La delegación está encabezada por el ministro de Desarrollo Productivo, Gustavo Puccini quien está acompañado de otros funcionarios de esa cartera y lo dicho, representantes de firmas de origen santafesino.
El plan contempla la visita del pozo petrolero de Loma Campana que explotan de manera conjunta YPF y Chevron dentro del complejo Vaca Muerta cercano a la ciudad de Añelo en Neuquén.

El equipo de El Litoral presenció de primera mano cómo funcionan las instalaciones. Vale aclarar que este pozo está en etapa etapa dos, es decir, de perforación y de fracking. Esto significa que es la instancia en la que se "rompe" para llegar al lugar donde está el petróleo. Luego se instalan los tubos y después viene la tercera etapa que es la extracción en sí misma.
Los expertos del lugar explicaron que los pozos de petróleo en Vaca Muerta se encuentran a 3000 metros de profundidad y hasta allí tienen que perforar, se llega hasta ese lugar con una serie de taladros que además tienen la posibilidad de hacer luego exploraciones laterales.
También detallaron los especialistas que hasta hace un tiempo todo este procesos demandaba alrededor de un mes y en la actualidad se redujeron los tiempos a 17 días. "Está absolutamente listo para empezar a producir", aseguraron ante El Litoral.

Otra cuestión que llama la atención son los empleados, hombres y mujeres, jóvenes de unos 30 años en promedio. Todo bajo un ritmo netamente "industrial", como destacaron. Ritmos, planificaciones, cuidados, optimización, seguridad todo está estandarizado, sumaron quienes gentilmente mostraron las instalaciones a este medio.
Cada nuevo pozo le va agregando información a la que ya tienen y entonces en general se trabaja sobre patrones ya estandarizados, comentaban los encargados de la recorrida. Se sabe que a 500 metros van a encontrar tal cosa, a 1000 otra, a 1200 hasta la otra y a 3000 se va a encontrar con la cocina, el flujo de petróleo.
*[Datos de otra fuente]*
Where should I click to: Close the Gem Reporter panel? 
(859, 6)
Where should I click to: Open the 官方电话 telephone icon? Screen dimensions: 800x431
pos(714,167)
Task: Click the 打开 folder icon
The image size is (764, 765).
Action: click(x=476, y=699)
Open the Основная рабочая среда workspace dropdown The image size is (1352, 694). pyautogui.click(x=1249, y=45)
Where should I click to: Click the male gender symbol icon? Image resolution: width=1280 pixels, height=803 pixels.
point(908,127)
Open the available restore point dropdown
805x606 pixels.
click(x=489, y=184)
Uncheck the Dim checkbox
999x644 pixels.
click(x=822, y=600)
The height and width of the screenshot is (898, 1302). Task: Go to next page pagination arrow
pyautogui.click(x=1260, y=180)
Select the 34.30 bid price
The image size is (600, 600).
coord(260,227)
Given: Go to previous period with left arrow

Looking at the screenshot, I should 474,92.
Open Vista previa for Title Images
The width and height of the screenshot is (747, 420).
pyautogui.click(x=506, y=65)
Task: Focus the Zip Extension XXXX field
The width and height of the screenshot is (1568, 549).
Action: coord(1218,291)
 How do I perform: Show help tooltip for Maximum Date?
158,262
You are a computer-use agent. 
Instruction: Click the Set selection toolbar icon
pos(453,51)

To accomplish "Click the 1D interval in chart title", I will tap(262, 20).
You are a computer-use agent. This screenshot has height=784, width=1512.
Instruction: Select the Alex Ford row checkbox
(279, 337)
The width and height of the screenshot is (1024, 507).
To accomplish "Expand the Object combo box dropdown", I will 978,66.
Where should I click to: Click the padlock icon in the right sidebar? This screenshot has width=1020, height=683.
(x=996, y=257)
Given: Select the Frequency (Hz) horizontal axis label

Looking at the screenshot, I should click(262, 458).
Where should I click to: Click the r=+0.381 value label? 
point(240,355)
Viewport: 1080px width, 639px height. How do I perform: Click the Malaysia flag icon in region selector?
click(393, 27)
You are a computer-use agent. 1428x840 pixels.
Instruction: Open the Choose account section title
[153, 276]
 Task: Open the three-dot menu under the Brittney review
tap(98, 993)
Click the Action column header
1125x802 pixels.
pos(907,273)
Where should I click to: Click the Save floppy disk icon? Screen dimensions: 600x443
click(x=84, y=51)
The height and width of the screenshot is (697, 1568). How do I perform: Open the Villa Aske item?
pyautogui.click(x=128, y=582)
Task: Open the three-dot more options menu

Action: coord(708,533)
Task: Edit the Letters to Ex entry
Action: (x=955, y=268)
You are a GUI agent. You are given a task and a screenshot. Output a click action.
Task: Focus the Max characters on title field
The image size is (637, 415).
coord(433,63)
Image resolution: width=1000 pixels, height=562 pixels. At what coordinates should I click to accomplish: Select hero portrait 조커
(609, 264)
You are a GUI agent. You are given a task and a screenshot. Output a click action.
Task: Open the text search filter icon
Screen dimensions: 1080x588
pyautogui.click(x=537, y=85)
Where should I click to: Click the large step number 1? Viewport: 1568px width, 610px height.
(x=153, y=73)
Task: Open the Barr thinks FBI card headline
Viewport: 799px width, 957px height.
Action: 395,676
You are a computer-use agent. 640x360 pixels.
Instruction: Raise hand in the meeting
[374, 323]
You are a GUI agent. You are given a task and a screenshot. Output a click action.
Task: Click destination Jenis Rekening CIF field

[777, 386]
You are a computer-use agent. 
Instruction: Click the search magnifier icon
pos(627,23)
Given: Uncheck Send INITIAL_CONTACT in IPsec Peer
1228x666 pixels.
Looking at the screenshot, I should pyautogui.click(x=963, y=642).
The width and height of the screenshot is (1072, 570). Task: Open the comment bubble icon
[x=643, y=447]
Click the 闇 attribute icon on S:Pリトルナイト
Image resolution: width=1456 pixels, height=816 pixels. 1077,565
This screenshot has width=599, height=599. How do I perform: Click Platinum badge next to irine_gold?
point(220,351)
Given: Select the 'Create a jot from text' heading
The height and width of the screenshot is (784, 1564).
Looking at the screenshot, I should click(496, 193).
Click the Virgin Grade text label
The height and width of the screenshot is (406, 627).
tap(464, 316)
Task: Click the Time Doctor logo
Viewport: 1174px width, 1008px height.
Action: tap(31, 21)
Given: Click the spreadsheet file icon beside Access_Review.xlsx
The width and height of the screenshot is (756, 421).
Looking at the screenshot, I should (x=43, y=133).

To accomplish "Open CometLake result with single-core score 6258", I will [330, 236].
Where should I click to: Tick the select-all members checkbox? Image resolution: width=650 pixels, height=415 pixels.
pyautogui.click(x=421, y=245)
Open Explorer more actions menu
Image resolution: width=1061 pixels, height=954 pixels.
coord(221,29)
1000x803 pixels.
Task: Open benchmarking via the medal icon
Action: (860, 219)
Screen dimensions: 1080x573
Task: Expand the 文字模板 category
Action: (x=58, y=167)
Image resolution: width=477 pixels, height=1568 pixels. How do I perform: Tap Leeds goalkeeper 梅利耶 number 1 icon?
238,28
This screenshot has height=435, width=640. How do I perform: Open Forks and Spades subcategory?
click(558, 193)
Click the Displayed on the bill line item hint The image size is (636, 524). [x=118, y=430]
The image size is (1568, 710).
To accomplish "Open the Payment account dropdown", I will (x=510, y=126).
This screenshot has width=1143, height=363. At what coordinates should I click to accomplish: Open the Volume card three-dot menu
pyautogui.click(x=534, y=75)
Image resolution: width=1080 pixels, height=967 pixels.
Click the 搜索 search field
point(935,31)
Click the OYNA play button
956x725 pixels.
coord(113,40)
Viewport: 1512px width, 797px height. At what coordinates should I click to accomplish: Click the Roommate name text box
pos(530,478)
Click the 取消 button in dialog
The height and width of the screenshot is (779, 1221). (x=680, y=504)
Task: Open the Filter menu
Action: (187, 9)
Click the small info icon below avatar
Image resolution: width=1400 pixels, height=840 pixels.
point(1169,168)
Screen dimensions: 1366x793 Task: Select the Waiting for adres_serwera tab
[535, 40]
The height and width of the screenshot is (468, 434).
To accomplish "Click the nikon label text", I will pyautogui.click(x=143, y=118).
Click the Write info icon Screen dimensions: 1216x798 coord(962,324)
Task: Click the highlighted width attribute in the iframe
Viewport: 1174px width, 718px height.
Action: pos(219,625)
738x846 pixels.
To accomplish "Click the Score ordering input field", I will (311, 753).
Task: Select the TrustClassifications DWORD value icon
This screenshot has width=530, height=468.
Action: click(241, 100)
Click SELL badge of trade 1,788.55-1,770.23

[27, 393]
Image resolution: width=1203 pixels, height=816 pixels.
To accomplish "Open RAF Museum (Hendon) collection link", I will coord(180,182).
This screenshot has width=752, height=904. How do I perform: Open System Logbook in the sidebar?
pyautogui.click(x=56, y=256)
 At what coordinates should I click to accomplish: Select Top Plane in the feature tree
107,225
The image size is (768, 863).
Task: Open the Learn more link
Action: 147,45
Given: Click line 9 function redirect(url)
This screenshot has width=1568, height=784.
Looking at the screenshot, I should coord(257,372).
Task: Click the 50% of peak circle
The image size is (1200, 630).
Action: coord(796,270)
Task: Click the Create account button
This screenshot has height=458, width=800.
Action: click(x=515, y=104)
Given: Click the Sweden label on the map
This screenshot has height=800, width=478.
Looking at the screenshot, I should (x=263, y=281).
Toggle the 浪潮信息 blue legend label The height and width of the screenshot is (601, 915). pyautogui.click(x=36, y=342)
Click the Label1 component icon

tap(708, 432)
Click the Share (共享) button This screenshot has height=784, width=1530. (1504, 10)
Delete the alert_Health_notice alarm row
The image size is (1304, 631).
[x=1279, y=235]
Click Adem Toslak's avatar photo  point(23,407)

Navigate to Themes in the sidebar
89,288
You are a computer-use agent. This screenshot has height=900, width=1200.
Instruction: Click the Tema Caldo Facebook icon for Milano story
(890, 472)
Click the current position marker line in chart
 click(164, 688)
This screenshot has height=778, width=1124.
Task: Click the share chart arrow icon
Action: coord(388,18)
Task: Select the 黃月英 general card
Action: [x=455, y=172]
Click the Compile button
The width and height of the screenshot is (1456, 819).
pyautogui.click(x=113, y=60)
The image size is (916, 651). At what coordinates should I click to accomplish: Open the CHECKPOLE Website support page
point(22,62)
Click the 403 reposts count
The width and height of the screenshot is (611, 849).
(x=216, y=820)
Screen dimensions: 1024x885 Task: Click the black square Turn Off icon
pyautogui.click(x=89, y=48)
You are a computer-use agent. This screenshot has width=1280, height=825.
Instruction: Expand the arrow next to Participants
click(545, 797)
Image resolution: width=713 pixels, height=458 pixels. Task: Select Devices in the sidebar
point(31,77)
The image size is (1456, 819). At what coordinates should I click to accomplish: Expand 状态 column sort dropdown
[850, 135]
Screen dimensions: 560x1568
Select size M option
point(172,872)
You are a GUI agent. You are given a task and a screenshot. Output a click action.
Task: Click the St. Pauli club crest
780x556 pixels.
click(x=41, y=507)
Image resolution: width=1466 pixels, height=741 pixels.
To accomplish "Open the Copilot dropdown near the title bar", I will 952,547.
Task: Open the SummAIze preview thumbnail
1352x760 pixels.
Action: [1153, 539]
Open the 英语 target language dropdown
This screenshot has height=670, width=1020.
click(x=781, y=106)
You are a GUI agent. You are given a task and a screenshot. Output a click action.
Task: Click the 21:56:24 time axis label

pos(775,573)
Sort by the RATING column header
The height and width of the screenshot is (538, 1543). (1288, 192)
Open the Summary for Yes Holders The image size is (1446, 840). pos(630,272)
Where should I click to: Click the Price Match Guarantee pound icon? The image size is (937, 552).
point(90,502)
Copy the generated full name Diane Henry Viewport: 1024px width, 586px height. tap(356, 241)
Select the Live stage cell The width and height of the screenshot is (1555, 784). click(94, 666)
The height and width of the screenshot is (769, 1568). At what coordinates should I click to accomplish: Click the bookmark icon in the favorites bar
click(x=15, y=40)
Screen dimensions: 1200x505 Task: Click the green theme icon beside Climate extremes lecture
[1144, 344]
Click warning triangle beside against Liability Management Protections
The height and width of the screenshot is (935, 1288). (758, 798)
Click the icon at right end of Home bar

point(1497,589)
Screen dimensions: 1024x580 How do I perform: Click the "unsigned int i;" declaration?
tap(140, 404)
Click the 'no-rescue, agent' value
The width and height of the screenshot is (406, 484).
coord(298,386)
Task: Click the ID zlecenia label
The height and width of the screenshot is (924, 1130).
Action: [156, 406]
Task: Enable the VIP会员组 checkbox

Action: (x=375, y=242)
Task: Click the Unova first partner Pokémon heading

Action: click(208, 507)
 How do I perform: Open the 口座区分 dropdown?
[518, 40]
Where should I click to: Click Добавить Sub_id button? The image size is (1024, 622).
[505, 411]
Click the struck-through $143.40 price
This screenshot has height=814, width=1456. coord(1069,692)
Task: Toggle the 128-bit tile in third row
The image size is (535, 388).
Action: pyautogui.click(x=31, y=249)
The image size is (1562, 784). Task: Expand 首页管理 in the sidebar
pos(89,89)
Sobre las máquinas perforadoras, explicaron los especialistas que los taladros se operan con computadoras, están monitoreados todo el tiempo, incluso desde una oficina.
Cabe recordar que en la jornada del jueves, el gobernador Pullaro y su par Rolando Figueroa firmaron un convenio para promover el desarrollo de proveedores, capacitación mutua e intercambio de tecnologías entre Santa Fe y Neuquén.